Induction Therapy Regimens
The majority of patients (424 [95%] of 446) were treated off protocol and more than half were referred for surgical resection after receiving induction therapy at other hospitals. The various treatment regimens used are listed in Table 1. The chemotherapy regimen consisted of mitomycin/vinblastine/cisplatin in 174 patients (39.0%), carboplatin/paclitaxel in 148 (33.2%), and other combinations in 124 (27.8%). Seventy-five patients (16.8%) also received preoperative radiation, with a median dose of 50 Gy (range, 15 to 72 Gy). In 16 patients, documentation of the dose delivered could not be obtained.

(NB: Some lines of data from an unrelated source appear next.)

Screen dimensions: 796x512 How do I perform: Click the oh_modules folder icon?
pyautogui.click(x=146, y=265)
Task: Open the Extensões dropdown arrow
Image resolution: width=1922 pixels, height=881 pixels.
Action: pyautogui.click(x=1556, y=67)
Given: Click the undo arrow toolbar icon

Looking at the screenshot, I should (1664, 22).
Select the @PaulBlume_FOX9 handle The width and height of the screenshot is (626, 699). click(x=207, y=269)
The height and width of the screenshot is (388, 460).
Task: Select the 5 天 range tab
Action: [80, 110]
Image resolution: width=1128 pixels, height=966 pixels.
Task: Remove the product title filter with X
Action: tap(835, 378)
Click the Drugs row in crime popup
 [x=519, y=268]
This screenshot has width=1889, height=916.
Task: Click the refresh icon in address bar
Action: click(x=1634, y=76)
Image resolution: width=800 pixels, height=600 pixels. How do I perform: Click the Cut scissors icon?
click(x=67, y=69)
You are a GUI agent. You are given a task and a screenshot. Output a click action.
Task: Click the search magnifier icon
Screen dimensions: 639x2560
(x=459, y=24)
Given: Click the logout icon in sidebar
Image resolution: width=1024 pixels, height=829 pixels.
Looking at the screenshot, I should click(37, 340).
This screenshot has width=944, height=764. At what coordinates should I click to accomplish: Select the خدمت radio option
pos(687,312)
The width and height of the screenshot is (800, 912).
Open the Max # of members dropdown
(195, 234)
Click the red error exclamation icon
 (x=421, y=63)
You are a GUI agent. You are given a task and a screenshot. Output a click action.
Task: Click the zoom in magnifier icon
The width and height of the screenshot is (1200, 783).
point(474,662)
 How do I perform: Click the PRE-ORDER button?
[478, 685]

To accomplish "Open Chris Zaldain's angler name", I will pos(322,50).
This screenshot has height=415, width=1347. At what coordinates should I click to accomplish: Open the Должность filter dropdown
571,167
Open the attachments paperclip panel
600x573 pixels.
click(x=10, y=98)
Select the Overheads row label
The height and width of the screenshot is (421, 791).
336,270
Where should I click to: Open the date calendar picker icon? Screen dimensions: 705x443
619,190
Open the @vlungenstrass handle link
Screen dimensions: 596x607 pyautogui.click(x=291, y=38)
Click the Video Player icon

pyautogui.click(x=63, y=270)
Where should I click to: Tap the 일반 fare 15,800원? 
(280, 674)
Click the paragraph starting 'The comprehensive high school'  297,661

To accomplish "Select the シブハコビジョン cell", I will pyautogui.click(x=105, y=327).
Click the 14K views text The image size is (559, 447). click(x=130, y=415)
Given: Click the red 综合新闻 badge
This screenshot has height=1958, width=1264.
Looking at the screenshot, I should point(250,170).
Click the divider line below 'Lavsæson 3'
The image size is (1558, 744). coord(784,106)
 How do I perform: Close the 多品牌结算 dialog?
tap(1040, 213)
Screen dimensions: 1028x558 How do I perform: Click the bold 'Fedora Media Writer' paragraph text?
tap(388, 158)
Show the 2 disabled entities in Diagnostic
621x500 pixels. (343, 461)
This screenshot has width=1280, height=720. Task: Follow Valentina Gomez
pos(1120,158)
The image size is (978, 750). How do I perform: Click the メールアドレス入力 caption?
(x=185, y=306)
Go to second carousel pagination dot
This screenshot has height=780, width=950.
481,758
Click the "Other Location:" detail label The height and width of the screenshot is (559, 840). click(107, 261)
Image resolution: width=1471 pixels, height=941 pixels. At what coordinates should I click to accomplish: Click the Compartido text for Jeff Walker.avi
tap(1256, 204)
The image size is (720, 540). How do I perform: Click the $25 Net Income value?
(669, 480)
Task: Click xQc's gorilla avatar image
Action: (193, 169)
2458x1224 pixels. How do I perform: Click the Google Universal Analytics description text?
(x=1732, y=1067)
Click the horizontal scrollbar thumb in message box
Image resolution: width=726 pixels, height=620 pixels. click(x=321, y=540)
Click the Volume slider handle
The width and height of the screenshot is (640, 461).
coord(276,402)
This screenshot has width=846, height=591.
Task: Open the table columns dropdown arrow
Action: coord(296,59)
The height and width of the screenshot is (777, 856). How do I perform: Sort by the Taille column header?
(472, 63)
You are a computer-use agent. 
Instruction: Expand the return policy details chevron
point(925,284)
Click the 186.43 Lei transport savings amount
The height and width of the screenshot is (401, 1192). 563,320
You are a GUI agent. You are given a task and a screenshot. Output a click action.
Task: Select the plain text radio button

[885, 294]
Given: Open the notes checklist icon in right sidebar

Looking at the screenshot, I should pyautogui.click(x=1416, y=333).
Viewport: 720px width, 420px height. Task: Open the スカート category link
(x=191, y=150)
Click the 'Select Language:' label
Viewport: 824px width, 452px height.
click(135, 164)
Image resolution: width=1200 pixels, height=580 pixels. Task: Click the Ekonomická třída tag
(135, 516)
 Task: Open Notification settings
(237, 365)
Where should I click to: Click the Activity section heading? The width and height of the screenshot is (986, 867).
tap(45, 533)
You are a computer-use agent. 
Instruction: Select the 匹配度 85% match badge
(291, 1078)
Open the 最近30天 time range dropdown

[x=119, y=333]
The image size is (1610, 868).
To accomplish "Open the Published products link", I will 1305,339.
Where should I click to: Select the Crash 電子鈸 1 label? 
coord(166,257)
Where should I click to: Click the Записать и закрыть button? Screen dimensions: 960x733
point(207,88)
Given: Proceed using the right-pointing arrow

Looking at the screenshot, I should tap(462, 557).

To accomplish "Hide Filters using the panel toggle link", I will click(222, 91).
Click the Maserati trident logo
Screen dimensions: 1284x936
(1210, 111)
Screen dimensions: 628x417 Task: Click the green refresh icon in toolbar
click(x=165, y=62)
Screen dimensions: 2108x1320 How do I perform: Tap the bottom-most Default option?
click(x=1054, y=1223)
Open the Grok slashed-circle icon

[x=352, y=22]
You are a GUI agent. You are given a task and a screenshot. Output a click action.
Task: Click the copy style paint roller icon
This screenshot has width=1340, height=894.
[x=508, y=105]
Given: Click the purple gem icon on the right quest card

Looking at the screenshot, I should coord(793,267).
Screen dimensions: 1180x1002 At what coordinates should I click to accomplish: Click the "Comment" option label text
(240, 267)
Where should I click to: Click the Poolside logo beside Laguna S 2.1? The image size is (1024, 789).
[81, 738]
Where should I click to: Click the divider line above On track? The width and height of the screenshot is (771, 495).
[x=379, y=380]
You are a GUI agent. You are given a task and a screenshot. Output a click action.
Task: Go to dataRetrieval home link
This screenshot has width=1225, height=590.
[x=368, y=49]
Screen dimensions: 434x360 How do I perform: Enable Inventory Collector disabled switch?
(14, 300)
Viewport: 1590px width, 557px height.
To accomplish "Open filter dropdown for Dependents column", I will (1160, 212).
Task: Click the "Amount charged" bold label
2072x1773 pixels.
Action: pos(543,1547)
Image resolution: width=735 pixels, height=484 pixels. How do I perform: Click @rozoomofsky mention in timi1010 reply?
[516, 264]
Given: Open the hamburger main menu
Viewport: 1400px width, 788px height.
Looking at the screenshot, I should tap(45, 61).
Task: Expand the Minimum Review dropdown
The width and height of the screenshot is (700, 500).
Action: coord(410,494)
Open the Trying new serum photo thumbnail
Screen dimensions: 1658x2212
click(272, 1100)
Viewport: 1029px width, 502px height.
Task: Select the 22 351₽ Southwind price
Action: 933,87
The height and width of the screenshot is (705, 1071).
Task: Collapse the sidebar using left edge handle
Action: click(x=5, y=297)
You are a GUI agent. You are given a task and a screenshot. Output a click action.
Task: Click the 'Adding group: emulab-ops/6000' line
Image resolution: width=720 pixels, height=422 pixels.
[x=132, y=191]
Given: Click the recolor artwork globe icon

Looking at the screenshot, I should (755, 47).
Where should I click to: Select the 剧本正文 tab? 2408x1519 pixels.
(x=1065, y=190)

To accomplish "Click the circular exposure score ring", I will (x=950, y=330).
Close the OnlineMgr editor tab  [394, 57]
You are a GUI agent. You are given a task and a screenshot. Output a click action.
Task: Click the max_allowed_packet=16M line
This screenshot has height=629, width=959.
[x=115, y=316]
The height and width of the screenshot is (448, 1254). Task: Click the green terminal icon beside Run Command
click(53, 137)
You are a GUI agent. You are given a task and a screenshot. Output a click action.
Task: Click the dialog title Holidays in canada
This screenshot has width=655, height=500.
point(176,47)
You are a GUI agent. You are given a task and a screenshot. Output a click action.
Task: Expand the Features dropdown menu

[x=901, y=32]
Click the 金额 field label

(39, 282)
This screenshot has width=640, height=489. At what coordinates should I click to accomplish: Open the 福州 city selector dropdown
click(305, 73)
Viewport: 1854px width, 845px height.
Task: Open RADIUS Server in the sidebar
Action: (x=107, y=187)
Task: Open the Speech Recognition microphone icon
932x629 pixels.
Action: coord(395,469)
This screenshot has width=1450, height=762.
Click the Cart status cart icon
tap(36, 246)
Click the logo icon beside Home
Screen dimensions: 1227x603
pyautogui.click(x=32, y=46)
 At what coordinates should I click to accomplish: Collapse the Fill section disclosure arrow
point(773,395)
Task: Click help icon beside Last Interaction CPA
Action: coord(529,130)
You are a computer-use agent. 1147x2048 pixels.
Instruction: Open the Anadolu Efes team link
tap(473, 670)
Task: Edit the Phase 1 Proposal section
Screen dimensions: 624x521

The median time between the end of the chemotherapy and surgery was 43 days (range, 6 to 453 days).

Surgical Resection Information
The most common operation was a lobectomy (277 patients [62%]), with pneumonectomies being performed in 95 patients (21%), wedge or segmentectomy in 18 (4%), and exploration only in 56 (13%). An extended resection, defined as resection of the chest wall, pericardium, major vessels, vertebral bodies, or diaphragm, was performed in 99 cases (22.2%). An R0 resection was achieved in 345 cases (77.4%), an R1 in 37 (8.3%), an R2 in eight (1.8%), and no resection in 56 (12.6%). Twenty-two patients (4.9%) received intraoperative brachytherapy. Adenocarcinoma was the predominant tumor histology, occurring in 253 cases (56.7%), whereas squamous cell carcinoma was seen in 116 (26.0%), large-cell carcinoma in 51 (11.4%), and NSCLC not otherwise specified in 26 cases (5.8%). Pathologic complete response (pCR) was seen in 20 patients (4.5%), with 149 (33.4%) downstaged after induction therapy. Pathologic staging is listed in Table 1.

Survival
All 446 patients are included in the analyses of survival rates. Overall operative mortality was 4.0% (18 patients total: 11 after right pneumonectomies and seven after lobectomies). The morbidity and mortality after induction therapy and resection for those NSCLC patients were analyzed in detail in a previous report.16 The median length of follow-up for patients still alive at the last date of follow-up is 31 months (range, 0.5 to 94.8 months).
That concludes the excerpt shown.